- [Stored records]:

>>>

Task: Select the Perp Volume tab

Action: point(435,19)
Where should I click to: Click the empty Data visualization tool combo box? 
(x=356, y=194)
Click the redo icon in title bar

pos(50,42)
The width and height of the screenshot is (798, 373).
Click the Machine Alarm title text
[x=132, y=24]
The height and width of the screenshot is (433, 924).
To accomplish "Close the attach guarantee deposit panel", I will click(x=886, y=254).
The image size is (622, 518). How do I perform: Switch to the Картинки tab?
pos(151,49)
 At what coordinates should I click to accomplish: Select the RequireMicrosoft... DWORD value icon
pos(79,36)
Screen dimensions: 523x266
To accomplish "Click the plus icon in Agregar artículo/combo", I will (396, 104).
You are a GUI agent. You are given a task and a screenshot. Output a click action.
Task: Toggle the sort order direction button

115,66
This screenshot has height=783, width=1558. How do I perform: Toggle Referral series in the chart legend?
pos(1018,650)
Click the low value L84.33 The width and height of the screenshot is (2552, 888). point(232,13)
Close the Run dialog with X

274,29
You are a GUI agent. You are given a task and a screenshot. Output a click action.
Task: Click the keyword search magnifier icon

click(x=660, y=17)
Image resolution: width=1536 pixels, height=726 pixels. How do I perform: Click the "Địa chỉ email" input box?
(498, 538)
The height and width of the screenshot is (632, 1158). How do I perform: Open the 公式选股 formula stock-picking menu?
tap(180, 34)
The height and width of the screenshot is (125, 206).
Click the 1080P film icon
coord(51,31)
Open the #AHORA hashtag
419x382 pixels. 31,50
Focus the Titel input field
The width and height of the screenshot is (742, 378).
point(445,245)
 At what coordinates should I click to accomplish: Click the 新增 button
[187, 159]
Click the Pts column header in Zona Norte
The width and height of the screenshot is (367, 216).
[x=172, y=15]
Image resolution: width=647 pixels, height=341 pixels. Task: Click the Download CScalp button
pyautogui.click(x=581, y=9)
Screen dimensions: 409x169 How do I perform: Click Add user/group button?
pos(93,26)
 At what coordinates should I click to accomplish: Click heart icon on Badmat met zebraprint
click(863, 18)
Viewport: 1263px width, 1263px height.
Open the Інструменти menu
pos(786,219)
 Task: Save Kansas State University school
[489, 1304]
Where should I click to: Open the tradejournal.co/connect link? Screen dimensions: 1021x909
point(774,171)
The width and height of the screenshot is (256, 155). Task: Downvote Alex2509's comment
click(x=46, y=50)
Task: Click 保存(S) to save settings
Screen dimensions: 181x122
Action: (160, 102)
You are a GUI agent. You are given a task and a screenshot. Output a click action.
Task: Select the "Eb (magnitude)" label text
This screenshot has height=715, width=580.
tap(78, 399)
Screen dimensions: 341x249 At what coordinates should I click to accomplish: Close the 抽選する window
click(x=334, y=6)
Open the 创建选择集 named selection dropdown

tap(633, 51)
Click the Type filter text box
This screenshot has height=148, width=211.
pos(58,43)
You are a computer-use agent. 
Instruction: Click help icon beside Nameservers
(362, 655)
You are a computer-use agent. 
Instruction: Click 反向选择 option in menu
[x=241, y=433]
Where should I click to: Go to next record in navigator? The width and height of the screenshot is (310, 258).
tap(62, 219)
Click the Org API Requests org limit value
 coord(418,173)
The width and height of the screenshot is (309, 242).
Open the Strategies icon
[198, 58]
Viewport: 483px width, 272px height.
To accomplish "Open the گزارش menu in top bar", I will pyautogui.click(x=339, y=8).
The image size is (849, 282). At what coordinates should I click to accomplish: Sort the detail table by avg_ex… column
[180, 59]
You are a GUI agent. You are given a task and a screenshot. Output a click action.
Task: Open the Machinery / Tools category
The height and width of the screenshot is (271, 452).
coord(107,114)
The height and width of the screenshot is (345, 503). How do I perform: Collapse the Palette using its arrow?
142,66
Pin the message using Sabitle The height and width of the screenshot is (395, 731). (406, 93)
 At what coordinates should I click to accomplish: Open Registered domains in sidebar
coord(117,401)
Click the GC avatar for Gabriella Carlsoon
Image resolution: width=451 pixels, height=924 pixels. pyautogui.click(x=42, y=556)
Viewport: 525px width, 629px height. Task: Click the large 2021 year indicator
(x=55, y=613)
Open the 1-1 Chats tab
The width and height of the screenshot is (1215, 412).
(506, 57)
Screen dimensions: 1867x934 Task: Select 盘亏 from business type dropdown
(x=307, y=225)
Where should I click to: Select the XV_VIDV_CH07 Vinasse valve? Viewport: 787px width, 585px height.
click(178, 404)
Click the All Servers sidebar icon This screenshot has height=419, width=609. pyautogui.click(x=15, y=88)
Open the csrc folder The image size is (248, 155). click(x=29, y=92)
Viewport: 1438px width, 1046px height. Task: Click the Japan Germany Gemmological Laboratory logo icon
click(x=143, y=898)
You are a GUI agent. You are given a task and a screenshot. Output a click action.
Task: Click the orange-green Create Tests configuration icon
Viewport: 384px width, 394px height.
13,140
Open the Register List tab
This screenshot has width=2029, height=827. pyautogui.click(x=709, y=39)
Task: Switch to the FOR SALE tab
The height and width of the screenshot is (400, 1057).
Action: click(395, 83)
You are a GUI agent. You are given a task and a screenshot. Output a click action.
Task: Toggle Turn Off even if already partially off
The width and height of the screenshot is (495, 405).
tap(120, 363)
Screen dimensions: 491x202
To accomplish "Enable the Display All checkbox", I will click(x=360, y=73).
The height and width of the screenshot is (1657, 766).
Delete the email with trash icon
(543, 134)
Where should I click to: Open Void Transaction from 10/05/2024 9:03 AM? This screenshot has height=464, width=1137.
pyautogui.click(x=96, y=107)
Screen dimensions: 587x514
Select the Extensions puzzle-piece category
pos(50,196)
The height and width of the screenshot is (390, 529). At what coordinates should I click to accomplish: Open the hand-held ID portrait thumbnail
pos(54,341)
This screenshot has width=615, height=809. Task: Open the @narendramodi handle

<<<

- [What the task asks]: Would you repeat all of the entries exactly?

- [Written reply]:
Task: Select the Perp Volume tab

Action: point(435,19)
Where should I click to: Click the empty Data visualization tool combo box? 
(x=356, y=194)
Click the redo icon in title bar

pos(50,42)
The width and height of the screenshot is (798, 373).
Click the Machine Alarm title text
[x=132, y=24]
The height and width of the screenshot is (433, 924).
To accomplish "Close the attach guarantee deposit panel", I will click(x=886, y=254).
The image size is (622, 518). How do I perform: Switch to the Картинки tab?
pos(151,49)
 At what coordinates should I click to accomplish: Select the RequireMicrosoft... DWORD value icon
pos(79,36)
Screen dimensions: 523x266
To accomplish "Click the plus icon in Agregar artículo/combo", I will (396, 104).
You are a GUI agent. You are given a task and a screenshot. Output a click action.
Task: Toggle the sort order direction button

115,66
This screenshot has height=783, width=1558. How do I perform: Toggle Referral series in the chart legend?
pos(1018,650)
Click the low value L84.33 The width and height of the screenshot is (2552, 888). point(232,13)
Close the Run dialog with X

274,29
You are a GUI agent. You are given a task and a screenshot. Output a click action.
Task: Click the keyword search magnifier icon

click(x=660, y=17)
Image resolution: width=1536 pixels, height=726 pixels. How do I perform: Click the "Địa chỉ email" input box?
(498, 538)
The height and width of the screenshot is (632, 1158). How do I perform: Open the 公式选股 formula stock-picking menu?
tap(180, 34)
The height and width of the screenshot is (125, 206).
Click the 1080P film icon
coord(51,31)
Open the #AHORA hashtag
419x382 pixels. 31,50
Focus the Titel input field
The width and height of the screenshot is (742, 378).
point(445,245)
 At what coordinates should I click to accomplish: Click the 新增 button
[187, 159]
Click the Pts column header in Zona Norte
The width and height of the screenshot is (367, 216).
[x=172, y=15]
Image resolution: width=647 pixels, height=341 pixels. Task: Click the Download CScalp button
pyautogui.click(x=581, y=9)
Screen dimensions: 409x169 How do I perform: Click Add user/group button?
pos(93,26)
 At what coordinates should I click to accomplish: Click heart icon on Badmat met zebraprint
click(863, 18)
Viewport: 1263px width, 1263px height.
Open the Інструменти menu
pos(786,219)
 Task: Save Kansas State University school
[489, 1304]
Where should I click to: Open the tradejournal.co/connect link? Screen dimensions: 1021x909
point(774,171)
The width and height of the screenshot is (256, 155). Task: Downvote Alex2509's comment
click(x=46, y=50)
Task: Click 保存(S) to save settings
Screen dimensions: 181x122
Action: (160, 102)
You are a GUI agent. You are given a task and a screenshot. Output a click action.
Task: Select the "Eb (magnitude)" label text
This screenshot has height=715, width=580.
tap(78, 399)
Screen dimensions: 341x249 At what coordinates should I click to accomplish: Close the 抽選する window
click(x=334, y=6)
Open the 创建选择集 named selection dropdown

tap(633, 51)
Click the Type filter text box
This screenshot has height=148, width=211.
pos(58,43)
You are a computer-use agent. 
Instruction: Click help icon beside Nameservers
(362, 655)
You are a computer-use agent. 
Instruction: Click 反向选择 option in menu
[x=241, y=433]
Where should I click to: Go to next record in navigator? The width and height of the screenshot is (310, 258).
tap(62, 219)
Click the Org API Requests org limit value
 coord(418,173)
The width and height of the screenshot is (309, 242).
Open the Strategies icon
[198, 58]
Viewport: 483px width, 272px height.
To accomplish "Open the گزارش menu in top bar", I will pyautogui.click(x=339, y=8).
The image size is (849, 282). At what coordinates should I click to accomplish: Sort the detail table by avg_ex… column
[180, 59]
You are a GUI agent. You are given a task and a screenshot. Output a click action.
Task: Open the Machinery / Tools category
The height and width of the screenshot is (271, 452).
coord(107,114)
The height and width of the screenshot is (345, 503). How do I perform: Collapse the Palette using its arrow?
142,66
Pin the message using Sabitle The height and width of the screenshot is (395, 731). (406, 93)
 At what coordinates should I click to accomplish: Open Registered domains in sidebar
coord(117,401)
Click the GC avatar for Gabriella Carlsoon
Image resolution: width=451 pixels, height=924 pixels. pyautogui.click(x=42, y=556)
Viewport: 525px width, 629px height. Task: Click the large 2021 year indicator
(x=55, y=613)
Open the 1-1 Chats tab
The width and height of the screenshot is (1215, 412).
(506, 57)
Screen dimensions: 1867x934 Task: Select 盘亏 from business type dropdown
(x=307, y=225)
Where should I click to: Select the XV_VIDV_CH07 Vinasse valve? Viewport: 787px width, 585px height.
click(178, 404)
Click the All Servers sidebar icon This screenshot has height=419, width=609. pyautogui.click(x=15, y=88)
Open the csrc folder The image size is (248, 155). click(x=29, y=92)
Viewport: 1438px width, 1046px height. Task: Click the Japan Germany Gemmological Laboratory logo icon
click(x=143, y=898)
You are a GUI agent. You are given a task and a screenshot. Output a click action.
Task: Click the orange-green Create Tests configuration icon
Viewport: 384px width, 394px height.
13,140
Open the Register List tab
This screenshot has width=2029, height=827. pyautogui.click(x=709, y=39)
Task: Switch to the FOR SALE tab
The height and width of the screenshot is (400, 1057).
Action: click(395, 83)
You are a GUI agent. You are given a task and a screenshot. Output a click action.
Task: Toggle Turn Off even if already partially off
The width and height of the screenshot is (495, 405).
tap(120, 363)
Screen dimensions: 491x202
To accomplish "Enable the Display All checkbox", I will click(x=360, y=73).
The height and width of the screenshot is (1657, 766).
Delete the email with trash icon
(543, 134)
Where should I click to: Open Void Transaction from 10/05/2024 9:03 AM? This screenshot has height=464, width=1137.
pyautogui.click(x=96, y=107)
Screen dimensions: 587x514
Select the Extensions puzzle-piece category
pos(50,196)
The height and width of the screenshot is (390, 529). At what coordinates should I click to accomplish: Open the hand-held ID portrait thumbnail
pos(54,341)
This screenshot has width=615, height=809. Task: Open the @narendramodi handle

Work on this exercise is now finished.